Ünlü, önemli ve saygınlığı yüksek bir televizyoncudan da gururumu okşayan bir e-posta aldım. Adını yazamayacağım baş harfi A. Kimliğini belirten kısımları çıkardım e-postadan. Diyor ki “ (Programı) Benimle yapın.(…) Kötü insan değilim. Omurgam da sağlam.. Yaparsanız benimle program, ne siz utanırsınız ne de ben.. Eminim.”

Sevgili A., sizden teklif almak gerçekten gurur verici ama sizinle program yapabilmem için epey fırın ekmek yemem gerekiyor.

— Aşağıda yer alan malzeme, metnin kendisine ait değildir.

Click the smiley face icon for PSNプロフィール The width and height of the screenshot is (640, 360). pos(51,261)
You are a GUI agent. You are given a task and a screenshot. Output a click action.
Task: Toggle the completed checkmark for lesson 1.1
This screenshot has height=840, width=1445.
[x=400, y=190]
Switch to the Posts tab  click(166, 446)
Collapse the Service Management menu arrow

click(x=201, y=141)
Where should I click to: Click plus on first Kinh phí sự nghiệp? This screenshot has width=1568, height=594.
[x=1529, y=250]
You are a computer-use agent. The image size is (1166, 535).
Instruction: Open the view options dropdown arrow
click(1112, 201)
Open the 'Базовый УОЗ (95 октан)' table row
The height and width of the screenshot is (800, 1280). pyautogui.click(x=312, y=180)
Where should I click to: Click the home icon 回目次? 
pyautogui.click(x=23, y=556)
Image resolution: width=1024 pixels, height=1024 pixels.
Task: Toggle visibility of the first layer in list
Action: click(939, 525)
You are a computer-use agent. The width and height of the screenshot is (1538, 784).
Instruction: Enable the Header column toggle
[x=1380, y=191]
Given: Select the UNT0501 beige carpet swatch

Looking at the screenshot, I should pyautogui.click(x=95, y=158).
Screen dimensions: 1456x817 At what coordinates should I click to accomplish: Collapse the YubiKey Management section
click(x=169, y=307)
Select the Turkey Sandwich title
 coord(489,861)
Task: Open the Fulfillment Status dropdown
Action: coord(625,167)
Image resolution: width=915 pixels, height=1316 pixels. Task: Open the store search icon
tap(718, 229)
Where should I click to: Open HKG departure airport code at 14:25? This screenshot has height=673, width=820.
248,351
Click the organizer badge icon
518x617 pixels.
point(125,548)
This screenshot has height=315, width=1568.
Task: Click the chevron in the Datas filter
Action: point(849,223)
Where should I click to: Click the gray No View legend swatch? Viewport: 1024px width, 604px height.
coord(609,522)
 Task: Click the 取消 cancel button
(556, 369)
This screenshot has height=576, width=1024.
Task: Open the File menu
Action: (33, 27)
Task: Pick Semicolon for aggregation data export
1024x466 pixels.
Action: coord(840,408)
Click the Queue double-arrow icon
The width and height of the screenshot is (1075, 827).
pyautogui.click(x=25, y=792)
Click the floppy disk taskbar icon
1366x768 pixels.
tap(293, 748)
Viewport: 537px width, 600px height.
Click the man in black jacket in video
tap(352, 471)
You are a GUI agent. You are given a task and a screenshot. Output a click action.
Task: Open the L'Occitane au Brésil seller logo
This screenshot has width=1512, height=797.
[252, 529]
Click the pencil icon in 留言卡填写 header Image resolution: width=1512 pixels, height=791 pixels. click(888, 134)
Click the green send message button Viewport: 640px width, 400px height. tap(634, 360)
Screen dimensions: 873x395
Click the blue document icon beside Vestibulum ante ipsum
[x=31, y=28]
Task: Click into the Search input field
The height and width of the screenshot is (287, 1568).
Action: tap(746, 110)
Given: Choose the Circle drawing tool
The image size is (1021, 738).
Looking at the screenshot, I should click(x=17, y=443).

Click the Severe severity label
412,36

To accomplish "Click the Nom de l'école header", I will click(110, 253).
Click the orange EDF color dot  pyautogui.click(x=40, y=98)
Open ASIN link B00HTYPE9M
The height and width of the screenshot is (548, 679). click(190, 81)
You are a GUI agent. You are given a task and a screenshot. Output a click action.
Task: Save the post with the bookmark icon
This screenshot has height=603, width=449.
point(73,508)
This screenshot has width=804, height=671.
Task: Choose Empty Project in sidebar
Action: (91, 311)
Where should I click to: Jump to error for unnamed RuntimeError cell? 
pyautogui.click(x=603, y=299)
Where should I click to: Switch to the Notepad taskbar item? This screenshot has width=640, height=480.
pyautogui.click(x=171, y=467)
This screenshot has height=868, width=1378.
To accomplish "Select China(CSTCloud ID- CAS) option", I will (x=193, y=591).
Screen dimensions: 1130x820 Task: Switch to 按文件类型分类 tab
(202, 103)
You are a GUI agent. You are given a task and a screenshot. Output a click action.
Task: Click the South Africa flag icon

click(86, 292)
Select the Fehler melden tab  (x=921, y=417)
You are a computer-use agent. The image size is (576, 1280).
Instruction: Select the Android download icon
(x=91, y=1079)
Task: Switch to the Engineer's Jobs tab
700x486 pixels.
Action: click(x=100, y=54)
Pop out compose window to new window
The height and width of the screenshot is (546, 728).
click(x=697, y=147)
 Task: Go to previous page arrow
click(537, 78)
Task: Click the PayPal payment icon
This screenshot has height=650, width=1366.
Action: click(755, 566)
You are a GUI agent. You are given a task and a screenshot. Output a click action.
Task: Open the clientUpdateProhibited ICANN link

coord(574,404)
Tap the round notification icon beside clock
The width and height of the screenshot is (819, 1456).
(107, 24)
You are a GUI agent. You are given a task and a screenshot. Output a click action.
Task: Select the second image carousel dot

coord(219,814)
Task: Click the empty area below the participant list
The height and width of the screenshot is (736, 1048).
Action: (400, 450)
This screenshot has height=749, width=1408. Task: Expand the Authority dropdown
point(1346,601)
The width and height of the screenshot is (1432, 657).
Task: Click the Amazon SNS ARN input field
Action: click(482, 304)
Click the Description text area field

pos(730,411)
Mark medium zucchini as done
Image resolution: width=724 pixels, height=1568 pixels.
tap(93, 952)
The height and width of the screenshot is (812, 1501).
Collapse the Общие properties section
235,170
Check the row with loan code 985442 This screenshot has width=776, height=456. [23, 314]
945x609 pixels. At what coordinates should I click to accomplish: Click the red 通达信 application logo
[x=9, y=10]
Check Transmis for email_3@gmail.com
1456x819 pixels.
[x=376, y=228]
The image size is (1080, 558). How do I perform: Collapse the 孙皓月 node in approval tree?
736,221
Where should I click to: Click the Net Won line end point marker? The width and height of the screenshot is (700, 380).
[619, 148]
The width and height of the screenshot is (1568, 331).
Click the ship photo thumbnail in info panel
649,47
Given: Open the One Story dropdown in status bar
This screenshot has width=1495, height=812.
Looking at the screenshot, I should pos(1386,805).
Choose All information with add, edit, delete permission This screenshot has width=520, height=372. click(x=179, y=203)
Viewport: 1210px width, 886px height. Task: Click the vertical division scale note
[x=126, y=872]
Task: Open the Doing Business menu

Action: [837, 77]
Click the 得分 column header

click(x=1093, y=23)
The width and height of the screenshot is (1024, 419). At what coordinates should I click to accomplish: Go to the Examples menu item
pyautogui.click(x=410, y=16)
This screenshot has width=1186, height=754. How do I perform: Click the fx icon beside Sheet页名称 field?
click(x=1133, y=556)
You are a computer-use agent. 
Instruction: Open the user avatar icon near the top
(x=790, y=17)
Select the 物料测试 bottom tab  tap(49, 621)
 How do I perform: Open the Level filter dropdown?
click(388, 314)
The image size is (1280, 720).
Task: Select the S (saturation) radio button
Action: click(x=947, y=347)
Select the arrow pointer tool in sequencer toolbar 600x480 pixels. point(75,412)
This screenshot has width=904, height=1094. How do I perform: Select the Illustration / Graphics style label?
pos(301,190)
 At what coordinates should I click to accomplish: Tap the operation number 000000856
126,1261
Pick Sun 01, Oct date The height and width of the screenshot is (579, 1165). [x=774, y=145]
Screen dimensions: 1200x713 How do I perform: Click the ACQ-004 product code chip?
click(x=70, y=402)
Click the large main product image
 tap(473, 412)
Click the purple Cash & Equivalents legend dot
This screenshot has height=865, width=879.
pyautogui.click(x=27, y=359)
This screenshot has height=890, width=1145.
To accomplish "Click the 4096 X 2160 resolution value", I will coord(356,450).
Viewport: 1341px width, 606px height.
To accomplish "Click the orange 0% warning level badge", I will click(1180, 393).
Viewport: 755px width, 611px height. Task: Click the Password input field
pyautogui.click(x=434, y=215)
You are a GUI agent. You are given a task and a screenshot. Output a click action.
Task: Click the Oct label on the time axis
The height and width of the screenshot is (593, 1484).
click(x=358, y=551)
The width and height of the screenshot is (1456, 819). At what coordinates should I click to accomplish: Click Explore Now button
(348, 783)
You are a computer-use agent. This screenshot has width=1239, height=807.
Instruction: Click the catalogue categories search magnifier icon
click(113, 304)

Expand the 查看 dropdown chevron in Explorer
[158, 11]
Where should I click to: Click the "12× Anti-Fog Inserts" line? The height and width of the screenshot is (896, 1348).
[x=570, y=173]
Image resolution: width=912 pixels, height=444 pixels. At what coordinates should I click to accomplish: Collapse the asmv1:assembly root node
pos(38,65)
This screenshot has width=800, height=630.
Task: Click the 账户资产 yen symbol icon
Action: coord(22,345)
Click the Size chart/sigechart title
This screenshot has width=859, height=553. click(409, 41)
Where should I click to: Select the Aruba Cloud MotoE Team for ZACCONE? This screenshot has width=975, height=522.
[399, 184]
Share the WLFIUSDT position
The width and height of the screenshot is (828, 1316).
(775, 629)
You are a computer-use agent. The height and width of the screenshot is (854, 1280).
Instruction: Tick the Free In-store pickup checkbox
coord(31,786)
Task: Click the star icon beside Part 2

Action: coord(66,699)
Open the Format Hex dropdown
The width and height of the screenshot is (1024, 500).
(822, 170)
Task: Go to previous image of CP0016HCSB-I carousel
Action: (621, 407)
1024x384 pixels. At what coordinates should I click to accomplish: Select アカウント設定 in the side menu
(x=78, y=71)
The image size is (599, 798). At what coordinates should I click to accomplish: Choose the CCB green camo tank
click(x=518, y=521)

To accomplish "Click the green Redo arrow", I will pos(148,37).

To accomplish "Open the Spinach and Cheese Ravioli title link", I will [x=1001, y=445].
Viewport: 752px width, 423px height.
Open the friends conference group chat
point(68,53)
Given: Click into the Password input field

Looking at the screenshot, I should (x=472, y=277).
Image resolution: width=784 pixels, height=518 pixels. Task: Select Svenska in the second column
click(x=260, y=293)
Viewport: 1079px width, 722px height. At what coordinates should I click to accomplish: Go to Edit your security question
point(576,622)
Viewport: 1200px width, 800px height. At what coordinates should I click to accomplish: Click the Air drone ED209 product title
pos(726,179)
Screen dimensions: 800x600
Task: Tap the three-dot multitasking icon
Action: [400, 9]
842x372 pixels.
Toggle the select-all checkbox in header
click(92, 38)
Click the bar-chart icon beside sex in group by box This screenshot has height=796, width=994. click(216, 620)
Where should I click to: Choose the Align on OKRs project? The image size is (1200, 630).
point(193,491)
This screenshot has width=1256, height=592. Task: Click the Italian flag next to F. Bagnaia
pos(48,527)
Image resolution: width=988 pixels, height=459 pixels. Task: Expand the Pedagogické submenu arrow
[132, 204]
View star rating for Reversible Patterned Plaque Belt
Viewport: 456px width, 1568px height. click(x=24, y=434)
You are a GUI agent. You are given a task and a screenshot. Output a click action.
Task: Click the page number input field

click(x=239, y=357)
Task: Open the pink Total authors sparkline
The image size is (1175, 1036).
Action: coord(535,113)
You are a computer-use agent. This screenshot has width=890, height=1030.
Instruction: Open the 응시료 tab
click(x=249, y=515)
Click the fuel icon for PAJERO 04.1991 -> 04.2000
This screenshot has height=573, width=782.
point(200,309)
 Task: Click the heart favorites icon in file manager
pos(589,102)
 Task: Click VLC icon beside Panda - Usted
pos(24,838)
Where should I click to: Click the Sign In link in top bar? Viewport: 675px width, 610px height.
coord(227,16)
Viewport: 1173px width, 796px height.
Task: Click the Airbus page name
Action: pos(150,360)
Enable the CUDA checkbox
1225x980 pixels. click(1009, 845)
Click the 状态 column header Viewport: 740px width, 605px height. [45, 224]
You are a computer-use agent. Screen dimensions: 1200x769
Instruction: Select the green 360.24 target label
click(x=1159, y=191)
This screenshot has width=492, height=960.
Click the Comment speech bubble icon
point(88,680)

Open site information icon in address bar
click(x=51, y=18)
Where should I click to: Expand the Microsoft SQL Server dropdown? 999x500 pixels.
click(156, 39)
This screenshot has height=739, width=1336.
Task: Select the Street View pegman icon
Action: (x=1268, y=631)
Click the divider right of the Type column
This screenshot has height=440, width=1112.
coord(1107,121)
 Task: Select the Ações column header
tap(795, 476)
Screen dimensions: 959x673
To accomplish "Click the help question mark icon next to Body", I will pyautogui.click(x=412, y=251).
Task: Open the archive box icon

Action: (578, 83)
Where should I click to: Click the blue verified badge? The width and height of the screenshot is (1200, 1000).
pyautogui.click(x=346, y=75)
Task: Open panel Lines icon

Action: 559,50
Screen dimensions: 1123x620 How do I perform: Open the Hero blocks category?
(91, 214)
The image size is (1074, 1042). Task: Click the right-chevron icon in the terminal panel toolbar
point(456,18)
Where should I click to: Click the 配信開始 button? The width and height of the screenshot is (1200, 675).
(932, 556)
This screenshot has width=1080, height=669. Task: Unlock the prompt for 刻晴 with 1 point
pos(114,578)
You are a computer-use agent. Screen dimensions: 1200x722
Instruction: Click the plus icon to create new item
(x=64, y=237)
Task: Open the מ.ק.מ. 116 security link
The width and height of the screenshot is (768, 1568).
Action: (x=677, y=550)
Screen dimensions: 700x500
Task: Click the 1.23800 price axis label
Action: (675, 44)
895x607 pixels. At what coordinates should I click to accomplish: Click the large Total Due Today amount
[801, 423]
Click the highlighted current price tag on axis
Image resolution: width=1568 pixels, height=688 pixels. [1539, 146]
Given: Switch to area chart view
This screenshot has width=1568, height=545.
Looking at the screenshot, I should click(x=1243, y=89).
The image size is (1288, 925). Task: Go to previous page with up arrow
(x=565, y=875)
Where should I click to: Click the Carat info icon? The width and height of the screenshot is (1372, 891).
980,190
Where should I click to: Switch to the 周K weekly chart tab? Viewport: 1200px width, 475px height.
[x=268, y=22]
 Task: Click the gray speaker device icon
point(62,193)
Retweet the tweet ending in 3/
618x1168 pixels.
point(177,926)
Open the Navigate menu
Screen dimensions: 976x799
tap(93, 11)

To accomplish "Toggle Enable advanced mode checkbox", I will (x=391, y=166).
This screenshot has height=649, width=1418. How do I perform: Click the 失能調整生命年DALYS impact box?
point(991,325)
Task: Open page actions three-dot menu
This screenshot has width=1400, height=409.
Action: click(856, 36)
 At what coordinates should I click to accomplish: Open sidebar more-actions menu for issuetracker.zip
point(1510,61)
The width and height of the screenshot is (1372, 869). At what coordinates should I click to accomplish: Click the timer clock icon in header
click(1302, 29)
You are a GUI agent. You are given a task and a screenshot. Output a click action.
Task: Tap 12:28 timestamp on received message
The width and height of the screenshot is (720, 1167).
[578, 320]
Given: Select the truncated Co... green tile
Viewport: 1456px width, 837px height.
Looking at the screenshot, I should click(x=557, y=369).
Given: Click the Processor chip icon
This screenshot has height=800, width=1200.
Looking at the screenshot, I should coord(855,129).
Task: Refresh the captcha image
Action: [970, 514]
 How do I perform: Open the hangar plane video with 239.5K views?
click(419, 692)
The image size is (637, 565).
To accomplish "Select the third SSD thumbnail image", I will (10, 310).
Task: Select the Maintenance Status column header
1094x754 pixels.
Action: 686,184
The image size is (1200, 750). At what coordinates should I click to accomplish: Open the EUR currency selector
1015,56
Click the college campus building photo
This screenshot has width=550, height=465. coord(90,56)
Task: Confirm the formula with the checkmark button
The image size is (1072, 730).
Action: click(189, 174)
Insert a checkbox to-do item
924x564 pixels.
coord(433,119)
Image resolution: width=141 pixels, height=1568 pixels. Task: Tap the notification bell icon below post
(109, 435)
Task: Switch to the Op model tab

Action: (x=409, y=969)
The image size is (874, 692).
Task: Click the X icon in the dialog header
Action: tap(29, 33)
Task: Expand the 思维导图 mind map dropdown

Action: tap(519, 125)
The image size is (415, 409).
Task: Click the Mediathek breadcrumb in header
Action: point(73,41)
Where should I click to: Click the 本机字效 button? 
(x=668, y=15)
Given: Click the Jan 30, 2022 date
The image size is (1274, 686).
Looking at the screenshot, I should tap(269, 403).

Medya dünyasının iyi işler yapan ve adı bir türlü parlatılmayan gazetecilerinden A. da yazımdaki “ 'Böyle giderse unutulursunuz.' İyi de unutulmak, şöhret olmak için yaşayanların kabusudur," cümlelerini anımsatıp demiş ki “Yazınızdaki bu cümleyi görünce ‘İyi ki varsınız’ demek istedim. Bir gün mutlaka hak ettiğiniz yerde olacaksınız.”

Sevgili A., bilmelisin ki ben kesinlikle hak ettiğim yerdeyim:)

CHP NEDEN İKTİDAR OLAMAZ?

Hürriyet-Ankara’da okuyorum. Çankaya Belediye Başkanı Bülent Tanık (ki kendisini çok severim) geçen bir yıl içerisinde yaptıklarını sıralıyor.

“Olumsuz mirası temizliyoruz” diyor. Sanırsınız ki Çankaya’nın ondan önceki Belediye Başkanı başka partidendi. Yine de Başkan Tanık haklı. Önceki yönetim Çankaya’yı o kadar kötü yönetmişti ki, o dönemden kalan hislerden kurtulmak lazımdı.

Ve… Fakat… Başkan Tanık “Kayırma talepleri ‘yok’a indi” demiyor mu bir de? Orada durdum. Öylece kaldım, devamını okumadım bile.

“İşte bu!” dedim. CHP’yi iktidara taşımaya engel olan siyaset yapış biçimlerinden biri işte bu! Siyaseti bir “ideal” sanıyorlar. “İdeal”de iktidara gelenler “bizden-onlardan” ayrımı yapmaz. Herkese eşit hizmet. Kulağa hoş geliyor.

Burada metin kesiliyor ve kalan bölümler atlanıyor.